OBJECTIVES: E-101 Solution (E-101) is a novel myeloperoxidase-mediated antimicrobial. It is composed of porcine myeloperoxidase (pMPO), glucose oxidase, glucose as the substrate and specific amino acids in an aqueous vehicle. E-101 is being developed for topical application directly into surgical wounds to prevent surgical site infections (SSIs). The in vitro activity of E-101 was investigated. METHODS: MIC, MBC, time-kill and antimicrobial combination experiments were performed according to CLSI guidelines with modifications. Resistance selection studies were performed using a serial passage method. RESULTS: E-101 showed MIC(90) values of 0.03, 0.5 and 0.5 mg pMPO/L for staphylococci (n = 140), streptococci (n = 95) and enterococci (n = 55), respectively.

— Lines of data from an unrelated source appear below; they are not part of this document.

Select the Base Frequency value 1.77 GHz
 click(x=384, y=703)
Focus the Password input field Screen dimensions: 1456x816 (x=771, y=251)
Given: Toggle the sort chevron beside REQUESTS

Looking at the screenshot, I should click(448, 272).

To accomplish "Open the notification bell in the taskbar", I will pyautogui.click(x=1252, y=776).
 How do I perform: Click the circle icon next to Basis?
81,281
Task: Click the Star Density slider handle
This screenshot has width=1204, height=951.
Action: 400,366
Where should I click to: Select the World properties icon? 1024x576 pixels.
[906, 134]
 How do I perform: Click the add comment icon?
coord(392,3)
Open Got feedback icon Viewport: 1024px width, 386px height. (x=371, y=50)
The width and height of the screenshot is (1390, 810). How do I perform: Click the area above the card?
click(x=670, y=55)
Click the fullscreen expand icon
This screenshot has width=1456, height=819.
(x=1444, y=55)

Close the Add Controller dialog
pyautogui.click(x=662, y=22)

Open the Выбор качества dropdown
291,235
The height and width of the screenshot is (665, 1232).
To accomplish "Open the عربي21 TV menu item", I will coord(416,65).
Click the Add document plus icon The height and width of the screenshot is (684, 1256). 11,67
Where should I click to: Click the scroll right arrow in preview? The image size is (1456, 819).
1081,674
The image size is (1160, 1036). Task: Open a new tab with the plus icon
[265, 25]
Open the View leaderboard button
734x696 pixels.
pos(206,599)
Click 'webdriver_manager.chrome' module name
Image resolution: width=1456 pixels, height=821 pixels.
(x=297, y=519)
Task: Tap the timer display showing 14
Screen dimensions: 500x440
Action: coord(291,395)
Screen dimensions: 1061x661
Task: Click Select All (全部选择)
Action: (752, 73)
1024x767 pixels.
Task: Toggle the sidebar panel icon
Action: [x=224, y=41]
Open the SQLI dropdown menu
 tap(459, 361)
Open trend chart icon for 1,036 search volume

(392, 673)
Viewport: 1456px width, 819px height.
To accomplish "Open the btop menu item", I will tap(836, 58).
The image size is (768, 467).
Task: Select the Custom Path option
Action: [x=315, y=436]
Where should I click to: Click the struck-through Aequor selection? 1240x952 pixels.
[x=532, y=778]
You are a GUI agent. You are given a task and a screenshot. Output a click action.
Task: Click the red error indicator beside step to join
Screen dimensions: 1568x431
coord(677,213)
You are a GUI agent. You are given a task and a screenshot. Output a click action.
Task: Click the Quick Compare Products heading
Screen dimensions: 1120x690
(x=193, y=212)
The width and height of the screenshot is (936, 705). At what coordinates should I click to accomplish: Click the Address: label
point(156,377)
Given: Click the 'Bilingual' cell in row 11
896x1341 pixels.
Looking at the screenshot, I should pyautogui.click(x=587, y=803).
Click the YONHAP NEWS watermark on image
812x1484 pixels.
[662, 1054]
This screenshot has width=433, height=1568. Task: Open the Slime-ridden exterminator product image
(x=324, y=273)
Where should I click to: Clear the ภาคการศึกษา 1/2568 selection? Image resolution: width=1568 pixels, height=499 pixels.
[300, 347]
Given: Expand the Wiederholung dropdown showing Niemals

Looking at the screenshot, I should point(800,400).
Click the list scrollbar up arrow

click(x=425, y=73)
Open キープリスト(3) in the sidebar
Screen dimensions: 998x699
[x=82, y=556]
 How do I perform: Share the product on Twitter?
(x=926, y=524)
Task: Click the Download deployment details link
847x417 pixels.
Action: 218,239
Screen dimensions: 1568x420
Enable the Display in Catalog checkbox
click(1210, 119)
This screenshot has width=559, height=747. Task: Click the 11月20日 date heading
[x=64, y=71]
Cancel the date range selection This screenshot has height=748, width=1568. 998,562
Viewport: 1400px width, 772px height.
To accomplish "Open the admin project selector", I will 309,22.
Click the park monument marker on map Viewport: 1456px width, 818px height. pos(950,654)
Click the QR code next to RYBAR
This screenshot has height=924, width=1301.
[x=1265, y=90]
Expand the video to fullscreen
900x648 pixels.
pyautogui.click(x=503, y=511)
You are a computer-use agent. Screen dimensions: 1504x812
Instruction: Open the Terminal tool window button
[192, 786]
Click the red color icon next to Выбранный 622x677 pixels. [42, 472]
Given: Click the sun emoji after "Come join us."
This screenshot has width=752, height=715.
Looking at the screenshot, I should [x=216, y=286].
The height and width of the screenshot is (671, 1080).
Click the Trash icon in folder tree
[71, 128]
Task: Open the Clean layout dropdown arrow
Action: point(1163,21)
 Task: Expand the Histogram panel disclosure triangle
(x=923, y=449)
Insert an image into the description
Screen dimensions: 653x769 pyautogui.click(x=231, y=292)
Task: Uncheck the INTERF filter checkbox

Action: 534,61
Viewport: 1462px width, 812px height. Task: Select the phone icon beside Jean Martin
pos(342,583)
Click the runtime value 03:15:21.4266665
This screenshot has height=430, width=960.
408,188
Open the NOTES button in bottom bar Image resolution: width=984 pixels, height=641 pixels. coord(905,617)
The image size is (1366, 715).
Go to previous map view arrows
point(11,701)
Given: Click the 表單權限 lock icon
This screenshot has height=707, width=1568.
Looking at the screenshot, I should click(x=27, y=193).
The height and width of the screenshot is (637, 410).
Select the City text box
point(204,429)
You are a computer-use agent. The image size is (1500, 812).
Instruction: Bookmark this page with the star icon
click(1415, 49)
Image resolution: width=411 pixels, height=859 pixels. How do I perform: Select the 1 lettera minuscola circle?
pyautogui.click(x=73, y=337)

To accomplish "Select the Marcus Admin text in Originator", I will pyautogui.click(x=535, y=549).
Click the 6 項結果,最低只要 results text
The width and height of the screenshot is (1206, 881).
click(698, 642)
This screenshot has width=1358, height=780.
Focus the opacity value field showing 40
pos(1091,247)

MIC(90) values ranged between 0.03-0.5 and ≤ 0.004-0.12 mg pMPO/L for Enterobacteriaceae (n = 148) and Gram-negative non-Enterobacteriaceae (n = 92) strains, respectively. There was no antimicrobial tolerance to E-101 for Staphylococcus aureus, Streptococcus agalactiae or Streptococcus pyogenes. Time-kill studies demonstrated a rapid (<30 min) bactericidal effect against S. aureus, Enterococcus faecalis, Escherichia coli and Pseudomonas aeruginosa in a concentration-dependent and time-dependent manner. There was no evidence of stable resistance to E-101 among staphylococci, enterococci, E. coli or P. aeruginosa strains and no evidence of E-101 interaction with antibiotics commonly used in clinical medicine. Conclusions E-101 shows potent and broad-spectrum in vitro activity against bacteria that are the causative pathogens of SSIs, thereby providing the impetus to test its clinical utility in the prevention of SSIs.